A derivation of minimum classification error from the theoretical classification risk using Parzen estimation

doi:10.1016/S0885-2308(03)00037-8

Computer Speech & Language

Volume 18, Issue 2, April 2004, Pages 107-122

https://doi.org/10.1016/S0885-2308(03)00037-8 Get rights and content

Abstract

The minimum classification error (MCE) framework is an approach to discriminative training for pattern recognition that explicitly incorporates a smoothed version of classification performance into the recognizer design criterion. Many studies have confirmed the effectiveness of MCE for speech recognition. In this article, we present a theoretical analysis of the smoothness of the MCE loss function. Specifically, we show that the MCE criterion function is equivalent to a Parzen window-based estimate of the theoretical classification risk. In this analysis, each training token is mapped to the center of a Parzen kernel in the domain of a suitably defined random variable. The kernels are summed to produce a density estimate; this estimate in turn can easily be integrated over the domain of incorrect classifications, yielding the risk estimate. The expression of risk for each kernel corresponds directly to the usual MCE loss function. The specific form of the Parzen window corresponds to the specific form of the MCE loss function. The derivation presented here shows that the smooth MCE loss function, far from being an ad-hoc approximation of the true error, can be seen as the direct consequence of using a well-understood type of smoothing, Parzen estimation, to estimate the theoretical risk from a finite training set. This analysis provides a novel link between the MCE empirical cost measured on a finite training set and the theoretical classification risk.

Introduction

Minimum classification error (MCE) is a member of a broad family of approaches to pattern classifier design known as generalized probabilistic descent (GPD) (Katagiri et al., 1990, Katagiri et al., 1991a, Katagiri et al., 1998). The GPD family uses general discriminant functions to formulate different approaches to pattern classifier design, including MCE, discriminative feature extraction (DFE) (Biem et al., 2001) and minimum spotting error (MSPE) (Komori and Katagiri, 1993). GPD was proposed around the same time as a number of similar, though on the whole less general, approaches to discriminative training (Applebaum and Hanson, 1989; Franco and Serralheiro, 1990; Gish, 1992; Hampshire, 1993; Ljolje et al., 1990).

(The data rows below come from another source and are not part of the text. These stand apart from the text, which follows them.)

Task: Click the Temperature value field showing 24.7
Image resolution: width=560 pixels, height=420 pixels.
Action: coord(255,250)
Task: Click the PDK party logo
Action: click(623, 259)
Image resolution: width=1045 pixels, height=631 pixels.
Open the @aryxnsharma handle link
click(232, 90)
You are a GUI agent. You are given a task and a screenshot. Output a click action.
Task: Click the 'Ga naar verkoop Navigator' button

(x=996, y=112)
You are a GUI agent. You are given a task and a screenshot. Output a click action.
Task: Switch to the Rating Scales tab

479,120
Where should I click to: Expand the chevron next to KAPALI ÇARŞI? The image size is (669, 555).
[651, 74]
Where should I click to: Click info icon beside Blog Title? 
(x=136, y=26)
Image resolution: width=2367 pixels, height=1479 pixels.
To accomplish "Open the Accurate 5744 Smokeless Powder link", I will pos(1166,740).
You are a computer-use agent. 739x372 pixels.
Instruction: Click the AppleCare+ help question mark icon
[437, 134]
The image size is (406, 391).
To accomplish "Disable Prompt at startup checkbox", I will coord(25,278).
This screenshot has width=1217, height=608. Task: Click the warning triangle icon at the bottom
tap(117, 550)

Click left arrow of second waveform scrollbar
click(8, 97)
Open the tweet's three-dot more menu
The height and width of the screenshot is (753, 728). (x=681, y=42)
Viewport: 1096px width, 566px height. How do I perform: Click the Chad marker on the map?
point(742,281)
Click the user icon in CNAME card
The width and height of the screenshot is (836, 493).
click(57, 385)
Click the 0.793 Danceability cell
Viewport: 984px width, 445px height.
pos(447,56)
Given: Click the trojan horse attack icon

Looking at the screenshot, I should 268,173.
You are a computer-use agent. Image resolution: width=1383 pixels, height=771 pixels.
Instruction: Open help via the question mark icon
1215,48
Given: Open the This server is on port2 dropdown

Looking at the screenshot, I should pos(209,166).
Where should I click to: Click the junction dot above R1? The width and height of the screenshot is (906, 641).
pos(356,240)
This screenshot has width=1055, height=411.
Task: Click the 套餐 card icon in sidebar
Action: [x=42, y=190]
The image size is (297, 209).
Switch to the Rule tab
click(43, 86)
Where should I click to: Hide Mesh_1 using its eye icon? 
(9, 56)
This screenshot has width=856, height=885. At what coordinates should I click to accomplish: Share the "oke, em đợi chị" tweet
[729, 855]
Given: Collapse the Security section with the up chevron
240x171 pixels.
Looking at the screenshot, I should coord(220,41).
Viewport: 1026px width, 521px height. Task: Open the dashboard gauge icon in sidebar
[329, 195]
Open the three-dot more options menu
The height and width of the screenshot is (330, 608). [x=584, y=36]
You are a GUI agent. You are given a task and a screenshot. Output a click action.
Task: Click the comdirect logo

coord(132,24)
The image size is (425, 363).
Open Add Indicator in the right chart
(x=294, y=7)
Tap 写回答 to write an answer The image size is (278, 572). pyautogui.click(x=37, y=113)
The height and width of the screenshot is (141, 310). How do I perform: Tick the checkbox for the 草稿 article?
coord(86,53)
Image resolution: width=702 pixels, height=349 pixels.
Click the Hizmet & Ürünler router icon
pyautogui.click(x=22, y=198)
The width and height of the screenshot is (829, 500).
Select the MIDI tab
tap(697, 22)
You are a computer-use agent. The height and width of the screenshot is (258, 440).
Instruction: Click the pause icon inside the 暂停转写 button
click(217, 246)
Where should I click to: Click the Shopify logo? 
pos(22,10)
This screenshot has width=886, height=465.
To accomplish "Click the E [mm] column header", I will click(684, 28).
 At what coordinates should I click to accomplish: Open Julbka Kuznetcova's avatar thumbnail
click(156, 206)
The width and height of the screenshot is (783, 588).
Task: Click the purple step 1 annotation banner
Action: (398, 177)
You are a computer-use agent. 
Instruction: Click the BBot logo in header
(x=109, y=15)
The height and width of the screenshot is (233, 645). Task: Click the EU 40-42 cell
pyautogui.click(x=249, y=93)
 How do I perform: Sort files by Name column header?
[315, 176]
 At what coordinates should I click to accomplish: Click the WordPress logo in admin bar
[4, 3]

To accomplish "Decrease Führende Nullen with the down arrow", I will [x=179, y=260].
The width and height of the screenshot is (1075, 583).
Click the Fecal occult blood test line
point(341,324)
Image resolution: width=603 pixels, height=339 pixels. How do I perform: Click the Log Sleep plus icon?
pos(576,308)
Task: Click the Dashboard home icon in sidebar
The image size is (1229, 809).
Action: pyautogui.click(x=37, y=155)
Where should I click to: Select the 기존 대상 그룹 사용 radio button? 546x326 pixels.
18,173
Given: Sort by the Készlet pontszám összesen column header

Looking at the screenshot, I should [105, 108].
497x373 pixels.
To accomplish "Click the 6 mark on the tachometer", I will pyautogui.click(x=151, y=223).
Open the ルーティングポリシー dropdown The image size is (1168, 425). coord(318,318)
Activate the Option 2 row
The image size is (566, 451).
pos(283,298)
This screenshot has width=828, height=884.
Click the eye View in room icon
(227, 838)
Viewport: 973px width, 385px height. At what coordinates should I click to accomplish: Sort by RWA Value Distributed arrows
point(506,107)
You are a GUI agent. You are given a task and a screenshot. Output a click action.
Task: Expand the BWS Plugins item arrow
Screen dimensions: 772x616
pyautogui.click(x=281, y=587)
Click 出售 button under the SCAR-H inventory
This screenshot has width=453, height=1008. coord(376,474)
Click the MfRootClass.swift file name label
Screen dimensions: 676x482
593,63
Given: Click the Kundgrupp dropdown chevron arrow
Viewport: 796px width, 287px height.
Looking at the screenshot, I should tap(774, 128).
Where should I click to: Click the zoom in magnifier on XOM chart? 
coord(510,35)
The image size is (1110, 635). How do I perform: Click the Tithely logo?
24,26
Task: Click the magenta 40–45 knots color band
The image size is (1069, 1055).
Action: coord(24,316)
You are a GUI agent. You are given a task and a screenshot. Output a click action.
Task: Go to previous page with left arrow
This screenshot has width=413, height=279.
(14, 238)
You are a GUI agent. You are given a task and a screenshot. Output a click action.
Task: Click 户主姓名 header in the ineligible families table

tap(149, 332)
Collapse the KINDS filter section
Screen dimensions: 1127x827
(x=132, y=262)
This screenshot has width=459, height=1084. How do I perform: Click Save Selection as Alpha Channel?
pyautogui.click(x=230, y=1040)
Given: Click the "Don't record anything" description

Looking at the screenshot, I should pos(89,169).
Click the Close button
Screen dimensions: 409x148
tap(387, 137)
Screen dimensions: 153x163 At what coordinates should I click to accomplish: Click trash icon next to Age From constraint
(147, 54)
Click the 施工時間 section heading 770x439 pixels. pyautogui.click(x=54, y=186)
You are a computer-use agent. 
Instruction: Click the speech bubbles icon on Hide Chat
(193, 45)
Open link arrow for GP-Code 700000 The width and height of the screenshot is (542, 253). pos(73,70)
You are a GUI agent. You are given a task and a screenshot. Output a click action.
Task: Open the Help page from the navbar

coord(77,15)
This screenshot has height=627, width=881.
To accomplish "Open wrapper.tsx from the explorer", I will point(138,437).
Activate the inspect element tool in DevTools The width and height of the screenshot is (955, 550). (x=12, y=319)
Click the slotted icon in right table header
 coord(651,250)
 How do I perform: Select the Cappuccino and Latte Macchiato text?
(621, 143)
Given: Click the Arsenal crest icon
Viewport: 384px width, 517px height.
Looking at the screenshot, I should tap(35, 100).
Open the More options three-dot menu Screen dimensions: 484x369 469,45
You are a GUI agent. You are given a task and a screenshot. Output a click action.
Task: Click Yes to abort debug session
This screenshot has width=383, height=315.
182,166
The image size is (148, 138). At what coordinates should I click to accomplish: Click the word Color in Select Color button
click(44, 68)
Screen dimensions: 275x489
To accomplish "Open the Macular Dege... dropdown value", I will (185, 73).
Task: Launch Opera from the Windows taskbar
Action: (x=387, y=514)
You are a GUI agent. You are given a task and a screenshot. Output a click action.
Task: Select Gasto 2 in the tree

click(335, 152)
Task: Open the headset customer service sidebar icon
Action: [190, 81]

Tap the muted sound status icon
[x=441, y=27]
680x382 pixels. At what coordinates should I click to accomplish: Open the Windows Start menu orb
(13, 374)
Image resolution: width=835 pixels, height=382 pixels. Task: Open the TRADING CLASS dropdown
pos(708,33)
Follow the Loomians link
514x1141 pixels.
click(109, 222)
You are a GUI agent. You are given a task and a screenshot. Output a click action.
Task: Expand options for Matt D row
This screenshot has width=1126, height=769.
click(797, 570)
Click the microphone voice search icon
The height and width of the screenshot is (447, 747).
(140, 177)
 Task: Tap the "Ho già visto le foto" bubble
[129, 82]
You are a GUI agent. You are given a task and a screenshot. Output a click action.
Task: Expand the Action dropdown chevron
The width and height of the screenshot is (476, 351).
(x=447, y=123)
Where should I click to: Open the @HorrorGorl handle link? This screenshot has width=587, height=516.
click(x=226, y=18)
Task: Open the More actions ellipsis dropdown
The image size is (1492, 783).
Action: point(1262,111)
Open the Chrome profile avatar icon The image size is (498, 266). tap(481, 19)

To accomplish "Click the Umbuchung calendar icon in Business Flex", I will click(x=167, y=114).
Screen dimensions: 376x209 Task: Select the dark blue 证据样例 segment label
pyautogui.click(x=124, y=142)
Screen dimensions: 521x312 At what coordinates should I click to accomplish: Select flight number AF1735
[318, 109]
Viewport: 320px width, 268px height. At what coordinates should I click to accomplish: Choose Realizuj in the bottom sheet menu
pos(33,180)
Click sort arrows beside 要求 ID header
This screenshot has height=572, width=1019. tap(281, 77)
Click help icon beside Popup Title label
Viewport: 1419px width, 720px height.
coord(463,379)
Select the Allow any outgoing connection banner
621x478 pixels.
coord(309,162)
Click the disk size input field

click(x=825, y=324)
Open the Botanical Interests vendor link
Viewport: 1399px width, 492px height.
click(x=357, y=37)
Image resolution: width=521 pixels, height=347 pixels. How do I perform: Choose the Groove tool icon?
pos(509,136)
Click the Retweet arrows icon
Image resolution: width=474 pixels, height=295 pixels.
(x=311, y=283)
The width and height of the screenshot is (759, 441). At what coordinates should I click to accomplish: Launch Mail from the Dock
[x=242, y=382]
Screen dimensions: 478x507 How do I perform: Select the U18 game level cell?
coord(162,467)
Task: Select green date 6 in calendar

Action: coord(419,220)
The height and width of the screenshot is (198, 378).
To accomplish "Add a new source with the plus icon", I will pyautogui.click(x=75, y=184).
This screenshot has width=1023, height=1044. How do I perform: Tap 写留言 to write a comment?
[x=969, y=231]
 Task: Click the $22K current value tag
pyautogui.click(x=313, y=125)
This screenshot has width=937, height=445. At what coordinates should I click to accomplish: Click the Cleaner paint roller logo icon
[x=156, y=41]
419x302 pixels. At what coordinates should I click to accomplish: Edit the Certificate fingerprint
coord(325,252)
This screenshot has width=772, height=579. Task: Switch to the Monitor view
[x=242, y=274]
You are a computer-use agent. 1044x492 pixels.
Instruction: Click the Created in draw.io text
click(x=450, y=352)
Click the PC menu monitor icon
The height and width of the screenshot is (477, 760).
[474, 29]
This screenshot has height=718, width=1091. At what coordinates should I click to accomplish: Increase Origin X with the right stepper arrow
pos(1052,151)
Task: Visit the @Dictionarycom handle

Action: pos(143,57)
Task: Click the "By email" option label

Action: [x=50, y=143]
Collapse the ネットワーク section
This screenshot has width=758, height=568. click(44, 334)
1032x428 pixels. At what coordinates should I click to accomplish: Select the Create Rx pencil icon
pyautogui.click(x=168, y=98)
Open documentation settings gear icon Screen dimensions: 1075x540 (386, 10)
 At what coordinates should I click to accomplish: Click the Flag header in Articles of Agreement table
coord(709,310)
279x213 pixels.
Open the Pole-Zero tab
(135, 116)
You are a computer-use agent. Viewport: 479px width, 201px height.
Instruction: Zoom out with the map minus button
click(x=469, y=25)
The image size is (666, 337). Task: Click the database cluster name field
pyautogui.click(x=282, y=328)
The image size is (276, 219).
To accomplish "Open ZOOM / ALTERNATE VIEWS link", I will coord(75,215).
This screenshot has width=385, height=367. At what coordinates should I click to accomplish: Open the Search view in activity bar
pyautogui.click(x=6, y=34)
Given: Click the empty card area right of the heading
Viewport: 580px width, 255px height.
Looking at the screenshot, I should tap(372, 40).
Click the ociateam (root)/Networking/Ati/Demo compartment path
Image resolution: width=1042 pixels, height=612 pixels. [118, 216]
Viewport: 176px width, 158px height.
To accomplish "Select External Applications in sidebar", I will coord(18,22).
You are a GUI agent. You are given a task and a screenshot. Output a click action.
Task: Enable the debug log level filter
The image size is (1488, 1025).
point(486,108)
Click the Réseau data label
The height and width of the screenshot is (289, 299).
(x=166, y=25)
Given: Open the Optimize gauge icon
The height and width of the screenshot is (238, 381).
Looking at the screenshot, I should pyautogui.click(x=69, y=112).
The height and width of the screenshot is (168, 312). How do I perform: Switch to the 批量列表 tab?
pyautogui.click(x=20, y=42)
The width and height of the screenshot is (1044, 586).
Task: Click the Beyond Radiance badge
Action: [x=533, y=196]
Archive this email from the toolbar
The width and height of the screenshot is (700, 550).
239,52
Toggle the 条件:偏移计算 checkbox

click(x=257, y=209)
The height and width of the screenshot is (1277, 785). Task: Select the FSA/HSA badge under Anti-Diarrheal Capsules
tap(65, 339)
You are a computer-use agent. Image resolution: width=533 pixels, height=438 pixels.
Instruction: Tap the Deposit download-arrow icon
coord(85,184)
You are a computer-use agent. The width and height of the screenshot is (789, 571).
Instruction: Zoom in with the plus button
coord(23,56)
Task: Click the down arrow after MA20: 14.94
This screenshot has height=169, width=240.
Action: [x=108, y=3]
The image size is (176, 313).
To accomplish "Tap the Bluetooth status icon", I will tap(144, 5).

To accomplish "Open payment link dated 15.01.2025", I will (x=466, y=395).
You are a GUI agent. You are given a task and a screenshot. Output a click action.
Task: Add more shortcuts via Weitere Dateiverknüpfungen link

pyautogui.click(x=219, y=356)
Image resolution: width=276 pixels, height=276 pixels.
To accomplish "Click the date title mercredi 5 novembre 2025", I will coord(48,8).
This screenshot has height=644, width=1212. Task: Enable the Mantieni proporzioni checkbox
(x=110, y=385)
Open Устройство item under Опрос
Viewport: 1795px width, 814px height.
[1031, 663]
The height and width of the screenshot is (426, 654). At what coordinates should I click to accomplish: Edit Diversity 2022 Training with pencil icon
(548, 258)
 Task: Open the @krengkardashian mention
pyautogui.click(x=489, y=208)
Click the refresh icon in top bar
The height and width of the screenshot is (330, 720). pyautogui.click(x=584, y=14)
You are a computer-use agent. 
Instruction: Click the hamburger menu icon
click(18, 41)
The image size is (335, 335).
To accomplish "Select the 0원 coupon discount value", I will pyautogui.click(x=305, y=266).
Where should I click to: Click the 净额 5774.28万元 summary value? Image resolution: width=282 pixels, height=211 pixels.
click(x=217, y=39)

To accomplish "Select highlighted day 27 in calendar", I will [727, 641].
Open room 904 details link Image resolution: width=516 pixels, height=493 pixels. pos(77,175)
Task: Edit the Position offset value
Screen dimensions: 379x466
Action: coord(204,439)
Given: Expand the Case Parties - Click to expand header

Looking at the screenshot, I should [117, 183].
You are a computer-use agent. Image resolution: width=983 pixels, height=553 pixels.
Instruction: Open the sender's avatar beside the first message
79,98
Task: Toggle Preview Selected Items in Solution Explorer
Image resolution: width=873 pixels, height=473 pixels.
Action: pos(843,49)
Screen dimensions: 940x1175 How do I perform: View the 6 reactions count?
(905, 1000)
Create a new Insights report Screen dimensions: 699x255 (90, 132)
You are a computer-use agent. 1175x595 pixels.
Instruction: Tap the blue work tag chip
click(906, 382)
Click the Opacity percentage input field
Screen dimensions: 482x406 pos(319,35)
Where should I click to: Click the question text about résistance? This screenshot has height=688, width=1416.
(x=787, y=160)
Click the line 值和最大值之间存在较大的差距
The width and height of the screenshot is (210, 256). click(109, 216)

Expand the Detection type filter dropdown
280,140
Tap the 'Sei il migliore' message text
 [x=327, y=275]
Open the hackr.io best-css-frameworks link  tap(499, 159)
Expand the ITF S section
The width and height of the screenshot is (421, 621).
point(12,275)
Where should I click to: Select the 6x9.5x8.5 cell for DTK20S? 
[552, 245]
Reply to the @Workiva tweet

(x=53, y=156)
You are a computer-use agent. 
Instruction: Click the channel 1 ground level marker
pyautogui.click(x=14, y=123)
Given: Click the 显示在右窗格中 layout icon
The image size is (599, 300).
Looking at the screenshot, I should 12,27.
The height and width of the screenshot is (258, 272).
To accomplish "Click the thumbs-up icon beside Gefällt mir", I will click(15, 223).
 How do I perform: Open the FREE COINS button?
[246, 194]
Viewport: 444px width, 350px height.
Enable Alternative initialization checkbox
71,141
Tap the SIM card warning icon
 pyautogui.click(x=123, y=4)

In essence, the MCE loss function is a smooth approximation of the recognition error rate, suitable for use in gradient-based optimization (Juang and Katagiri, 1992a; McDermott, 1997). Use of the MCE criterion function in the design of classification systems is directly aimed at minimizing classification error, rather than at learning the true data probability distributions, the target of maximum likelihood estimation (MLE) via Baum-Welch or Viterbi training.

Many studies have confirmed the effectiveness of MCE for speech recognition (e.g., Chou et al., 1993; McDermott et al., 2000). MCE is particularly effective compared to MLE when the number of parameters is small (McDermott and Katagiri, 1994). On the other hand, MCE training is significantly more time consuming than MLE (be it via Viterbi or Baum-Welch training), since it involves a recognition pass for each training utterance. However, from a practical point of view, smaller systems are clearly desirable, even if this requires a longer design time.

It should be noted that another popular approach to discriminative training is maximum mutual information (MMI) (Bahl et al., 1986; Brown, 1987; Nadas et al., 1988; Gopalakrishnan et al., 1988; Gopalakrishnan et al., 1991; Normandin, 1991). MMI too has yielded improvements in recognition accuracy for many tasks (e.g., Valtchev et al., 1996; Woodland and Povey, 2002). The main conceptual difference between MMI and MCE is, as their names suggest, that MMI is focused on maximizing mutual information, while MCE is focused on minimizing classification error. The former does not, in general, imply the latter (Gopalakrishnan et al., 1988). In many practical situations, however, the difference between these two approaches may be slight. Several studies provide detailed discussion of the similarities between MMI and MCE (McDermott, 1997; Katagiri et al., 1998).

The specific issue addressed in this article is the meaning of the smoothness of the MCE loss function in relation to the overall goal of minimizing classification error. So far, the motivation for using a smooth loss function has been to (1) enable the use of gradient-based optimization techniques, and (2) enhance generalization to unseen data. The convergence of the MCE criterion to the theoretical classification risk as the number of training tokens increases and the loss is made steeper has been discussed in previous work (Juang and Katagiri, 1992a). Nonetheless, some have viewed with skepticism the fact that the MCE loss function is an approximation of the true, binary 0–1 classification error, and not the true error itself.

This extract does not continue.